··· Texte source ···

Attention, néanmoins : il ne s'agit pas de dire des Français qu'ils sont experts en sciences sociales et voient venir les événements : mai 1968 ou décembre 1995 illustrent bien le fait qu'une majorité de la population n'est pas nécessairement détentrice d'un savoir particulièrement affûté en la matière. Cependant, il s'agit d'un ressenti généralisé et aujourd'hui les Français ont à peine plus le sentiment d'une explosion à venir que d'habitude. L'inversion de la courbe constatée en 2014 est due à une tension sociale moins forte quand, fin 2013, celle-ci atteignait un pic. Cependant, d'un point de vue global, la fourchette reste assez stable dans le temps, quand bien même elle connaît quelques petites oscillations. Encore une fois, c'est dû à l'intégration du trait historique et culturel, particulièrement présenté médiatiquement. En partie, du moins, mais pas que. En effet, cela s'explique aussi parce qu'une partie de la population se sent exclue et a du mal à joindre les deux bouts. Se savoir dans une situation objective qui touche également d'autres personnes peut pousser à une volonté de voir les choses changer, estimer que cela ne peut pas continuer de cette façon et que tout cela finira par déborder. En un sens, ces chiffres (et c'est d'autant plus parlant qu'il s'agit d'une tendance continue dans le temps) disent beaucoup de la perception que les Français peuvent avoir de notre société. Cette dernière apparaît bloquée, le jeu semble fermé et, au final, la pression monte. Elle se traduit par une défiance forte vis-à-vis des politiques, que nous avons déjà abordée à plusieurs reprises chez Atlantico. Cette insatisfaction à l'égard du fonctionnement de notre société pousse généralement au vote extrême et se traduit très clairement dans les chiffres du sondage. L'ensemble des dysfonctionnement accumulent, in fine, des frustrations et des colères qui s'épanchent dans le désir de voir tout cela bouger.

··· Données fournies ···

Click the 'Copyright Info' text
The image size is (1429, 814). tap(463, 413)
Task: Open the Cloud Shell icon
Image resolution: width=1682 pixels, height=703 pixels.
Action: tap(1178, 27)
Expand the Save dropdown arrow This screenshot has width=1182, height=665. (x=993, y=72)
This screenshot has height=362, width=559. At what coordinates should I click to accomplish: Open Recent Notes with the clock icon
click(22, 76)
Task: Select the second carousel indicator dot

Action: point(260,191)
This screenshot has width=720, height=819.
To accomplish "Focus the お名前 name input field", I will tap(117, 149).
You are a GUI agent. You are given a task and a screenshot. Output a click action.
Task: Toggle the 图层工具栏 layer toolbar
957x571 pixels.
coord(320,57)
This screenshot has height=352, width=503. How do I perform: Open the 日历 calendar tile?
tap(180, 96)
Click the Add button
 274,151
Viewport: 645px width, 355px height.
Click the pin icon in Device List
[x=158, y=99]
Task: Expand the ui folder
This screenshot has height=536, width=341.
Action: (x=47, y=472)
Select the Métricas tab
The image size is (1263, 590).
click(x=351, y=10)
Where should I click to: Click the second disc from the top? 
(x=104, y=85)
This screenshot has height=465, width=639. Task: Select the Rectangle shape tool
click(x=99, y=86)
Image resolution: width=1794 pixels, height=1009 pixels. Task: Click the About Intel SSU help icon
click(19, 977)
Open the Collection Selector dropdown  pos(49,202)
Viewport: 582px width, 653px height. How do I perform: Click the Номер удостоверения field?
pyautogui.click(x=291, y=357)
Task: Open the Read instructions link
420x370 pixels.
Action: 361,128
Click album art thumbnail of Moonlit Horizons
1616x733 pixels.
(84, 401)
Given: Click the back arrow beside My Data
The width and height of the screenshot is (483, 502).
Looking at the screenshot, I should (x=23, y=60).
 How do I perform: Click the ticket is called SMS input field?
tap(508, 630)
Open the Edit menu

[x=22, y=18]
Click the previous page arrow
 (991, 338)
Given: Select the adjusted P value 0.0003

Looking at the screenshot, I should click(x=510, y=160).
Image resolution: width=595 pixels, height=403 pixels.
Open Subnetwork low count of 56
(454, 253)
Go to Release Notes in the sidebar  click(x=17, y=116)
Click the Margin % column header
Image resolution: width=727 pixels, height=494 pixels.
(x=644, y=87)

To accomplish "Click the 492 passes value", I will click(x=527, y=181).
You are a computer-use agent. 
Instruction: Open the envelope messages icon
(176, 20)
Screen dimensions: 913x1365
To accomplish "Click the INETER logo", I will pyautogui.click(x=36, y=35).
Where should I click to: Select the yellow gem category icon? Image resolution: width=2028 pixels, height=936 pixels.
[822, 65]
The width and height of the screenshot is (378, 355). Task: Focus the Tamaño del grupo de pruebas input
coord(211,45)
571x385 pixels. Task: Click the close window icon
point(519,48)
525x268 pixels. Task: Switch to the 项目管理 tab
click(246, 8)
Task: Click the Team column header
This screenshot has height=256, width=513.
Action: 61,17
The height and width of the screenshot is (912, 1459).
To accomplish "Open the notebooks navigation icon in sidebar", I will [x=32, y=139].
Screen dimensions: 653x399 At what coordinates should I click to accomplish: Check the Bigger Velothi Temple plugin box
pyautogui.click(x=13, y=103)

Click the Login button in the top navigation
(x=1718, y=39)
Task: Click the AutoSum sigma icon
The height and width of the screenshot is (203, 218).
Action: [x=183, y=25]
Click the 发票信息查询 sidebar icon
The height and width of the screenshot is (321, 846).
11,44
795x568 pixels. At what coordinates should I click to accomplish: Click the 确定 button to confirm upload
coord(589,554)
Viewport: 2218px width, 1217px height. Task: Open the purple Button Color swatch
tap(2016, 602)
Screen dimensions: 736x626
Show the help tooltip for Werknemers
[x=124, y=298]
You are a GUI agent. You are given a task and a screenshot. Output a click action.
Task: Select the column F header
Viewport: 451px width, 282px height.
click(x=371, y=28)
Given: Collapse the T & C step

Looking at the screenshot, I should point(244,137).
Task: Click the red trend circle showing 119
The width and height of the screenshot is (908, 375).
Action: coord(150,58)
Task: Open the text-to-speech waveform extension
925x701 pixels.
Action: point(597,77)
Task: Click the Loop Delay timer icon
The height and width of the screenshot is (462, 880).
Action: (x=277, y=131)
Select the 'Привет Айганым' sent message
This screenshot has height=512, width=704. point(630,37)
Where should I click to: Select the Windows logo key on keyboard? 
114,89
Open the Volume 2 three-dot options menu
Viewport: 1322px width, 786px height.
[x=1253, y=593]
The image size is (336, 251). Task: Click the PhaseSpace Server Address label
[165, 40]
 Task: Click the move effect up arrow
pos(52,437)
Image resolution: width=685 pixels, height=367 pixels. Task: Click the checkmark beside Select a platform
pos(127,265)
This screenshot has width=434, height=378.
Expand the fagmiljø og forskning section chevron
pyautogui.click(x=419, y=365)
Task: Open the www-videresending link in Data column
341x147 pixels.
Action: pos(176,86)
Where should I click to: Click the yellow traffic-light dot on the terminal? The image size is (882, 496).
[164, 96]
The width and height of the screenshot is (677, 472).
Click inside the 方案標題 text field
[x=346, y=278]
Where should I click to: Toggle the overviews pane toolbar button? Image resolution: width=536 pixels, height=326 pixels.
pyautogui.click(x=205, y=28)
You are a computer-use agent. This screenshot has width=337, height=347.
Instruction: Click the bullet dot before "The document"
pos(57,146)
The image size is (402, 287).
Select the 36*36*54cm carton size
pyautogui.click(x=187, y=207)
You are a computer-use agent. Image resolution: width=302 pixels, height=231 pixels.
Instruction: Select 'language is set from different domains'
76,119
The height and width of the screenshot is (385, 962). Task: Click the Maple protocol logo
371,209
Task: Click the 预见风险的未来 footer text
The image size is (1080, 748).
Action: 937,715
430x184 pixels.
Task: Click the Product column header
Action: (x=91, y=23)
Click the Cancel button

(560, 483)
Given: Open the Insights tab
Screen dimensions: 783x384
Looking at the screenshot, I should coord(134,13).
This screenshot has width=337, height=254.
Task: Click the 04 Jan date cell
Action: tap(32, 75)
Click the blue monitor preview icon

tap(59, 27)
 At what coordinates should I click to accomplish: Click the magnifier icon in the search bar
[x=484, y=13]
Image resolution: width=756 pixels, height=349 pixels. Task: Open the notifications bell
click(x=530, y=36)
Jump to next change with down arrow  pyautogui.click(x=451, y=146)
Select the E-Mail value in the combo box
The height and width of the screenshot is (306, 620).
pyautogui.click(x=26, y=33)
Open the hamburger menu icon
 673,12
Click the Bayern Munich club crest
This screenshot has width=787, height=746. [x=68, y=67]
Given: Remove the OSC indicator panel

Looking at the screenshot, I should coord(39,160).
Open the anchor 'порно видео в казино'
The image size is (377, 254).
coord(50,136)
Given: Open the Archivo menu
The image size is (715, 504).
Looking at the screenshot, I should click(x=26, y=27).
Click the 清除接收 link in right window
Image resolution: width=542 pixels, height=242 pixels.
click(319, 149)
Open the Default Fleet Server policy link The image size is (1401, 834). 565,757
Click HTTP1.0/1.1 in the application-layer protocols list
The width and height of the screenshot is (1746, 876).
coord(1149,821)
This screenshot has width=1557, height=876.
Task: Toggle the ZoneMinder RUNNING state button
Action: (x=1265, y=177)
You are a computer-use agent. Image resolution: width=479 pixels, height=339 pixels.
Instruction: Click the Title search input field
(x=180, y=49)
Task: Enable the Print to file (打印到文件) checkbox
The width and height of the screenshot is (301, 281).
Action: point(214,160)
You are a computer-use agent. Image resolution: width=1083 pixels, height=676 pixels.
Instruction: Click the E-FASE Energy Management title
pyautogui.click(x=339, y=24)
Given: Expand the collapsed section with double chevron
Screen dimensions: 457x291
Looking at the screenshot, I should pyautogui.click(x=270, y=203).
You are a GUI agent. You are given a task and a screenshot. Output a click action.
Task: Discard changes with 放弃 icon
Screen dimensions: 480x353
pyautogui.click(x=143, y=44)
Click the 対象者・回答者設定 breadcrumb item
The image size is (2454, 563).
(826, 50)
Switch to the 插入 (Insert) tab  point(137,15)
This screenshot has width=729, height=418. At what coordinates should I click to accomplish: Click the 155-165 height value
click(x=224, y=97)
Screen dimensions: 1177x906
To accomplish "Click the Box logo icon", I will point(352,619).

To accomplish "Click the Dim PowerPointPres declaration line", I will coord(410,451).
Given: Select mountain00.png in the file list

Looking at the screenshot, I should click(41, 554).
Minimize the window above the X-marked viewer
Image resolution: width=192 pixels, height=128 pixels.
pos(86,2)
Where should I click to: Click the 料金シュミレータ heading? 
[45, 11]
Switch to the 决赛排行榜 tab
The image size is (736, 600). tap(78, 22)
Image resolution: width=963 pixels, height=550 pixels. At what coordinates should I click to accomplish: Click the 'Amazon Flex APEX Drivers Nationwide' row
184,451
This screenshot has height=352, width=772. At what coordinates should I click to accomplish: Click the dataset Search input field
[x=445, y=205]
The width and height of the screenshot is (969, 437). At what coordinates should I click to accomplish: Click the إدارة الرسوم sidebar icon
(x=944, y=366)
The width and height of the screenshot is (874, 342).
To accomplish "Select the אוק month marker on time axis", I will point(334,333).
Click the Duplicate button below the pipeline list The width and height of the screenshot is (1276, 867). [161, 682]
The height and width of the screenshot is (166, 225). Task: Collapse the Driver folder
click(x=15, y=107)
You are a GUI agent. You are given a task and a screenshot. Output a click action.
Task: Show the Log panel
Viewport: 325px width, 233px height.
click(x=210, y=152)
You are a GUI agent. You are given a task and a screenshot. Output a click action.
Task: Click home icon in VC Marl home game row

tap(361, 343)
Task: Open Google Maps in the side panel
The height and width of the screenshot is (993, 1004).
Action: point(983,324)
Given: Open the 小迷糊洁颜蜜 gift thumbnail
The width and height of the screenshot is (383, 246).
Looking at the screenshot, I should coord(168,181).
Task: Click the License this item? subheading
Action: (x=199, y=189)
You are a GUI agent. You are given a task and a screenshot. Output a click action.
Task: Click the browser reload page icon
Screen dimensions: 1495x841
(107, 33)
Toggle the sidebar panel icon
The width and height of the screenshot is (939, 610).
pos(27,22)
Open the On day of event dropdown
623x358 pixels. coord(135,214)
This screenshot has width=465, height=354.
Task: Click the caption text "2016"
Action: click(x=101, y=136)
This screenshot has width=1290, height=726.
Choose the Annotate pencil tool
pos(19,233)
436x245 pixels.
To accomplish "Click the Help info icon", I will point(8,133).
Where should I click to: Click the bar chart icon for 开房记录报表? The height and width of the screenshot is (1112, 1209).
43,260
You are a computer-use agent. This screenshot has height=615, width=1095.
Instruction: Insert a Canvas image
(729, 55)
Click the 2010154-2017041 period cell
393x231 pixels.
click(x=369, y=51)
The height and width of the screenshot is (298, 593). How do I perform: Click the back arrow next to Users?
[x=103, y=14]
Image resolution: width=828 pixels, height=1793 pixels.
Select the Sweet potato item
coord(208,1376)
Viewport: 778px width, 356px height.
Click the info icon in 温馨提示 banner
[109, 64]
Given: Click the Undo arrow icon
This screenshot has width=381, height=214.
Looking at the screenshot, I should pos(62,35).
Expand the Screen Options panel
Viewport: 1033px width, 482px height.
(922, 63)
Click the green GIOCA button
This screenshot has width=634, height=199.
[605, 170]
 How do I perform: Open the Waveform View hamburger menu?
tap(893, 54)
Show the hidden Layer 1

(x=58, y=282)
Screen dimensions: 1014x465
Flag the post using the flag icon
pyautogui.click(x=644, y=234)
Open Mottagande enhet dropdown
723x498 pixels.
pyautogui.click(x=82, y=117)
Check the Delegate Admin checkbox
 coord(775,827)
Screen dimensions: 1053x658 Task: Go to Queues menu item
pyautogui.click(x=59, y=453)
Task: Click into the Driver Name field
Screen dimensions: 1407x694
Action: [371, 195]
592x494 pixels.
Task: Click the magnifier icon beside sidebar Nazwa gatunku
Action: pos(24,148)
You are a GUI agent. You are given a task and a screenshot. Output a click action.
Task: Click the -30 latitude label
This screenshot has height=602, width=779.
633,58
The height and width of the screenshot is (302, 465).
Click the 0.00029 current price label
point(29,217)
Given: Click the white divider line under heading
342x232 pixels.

···

**Énoncé de la tâche**. D'après le texte source, à quoi est due l'inversion de la courbe constatée en 2014 ? Ces données n'ont aucun lien avec le texte source.

**Réponse à la tâche**. Elle est due à une tension sociale moins forte, alors que celle-ci avait atteint un pic fin 2013.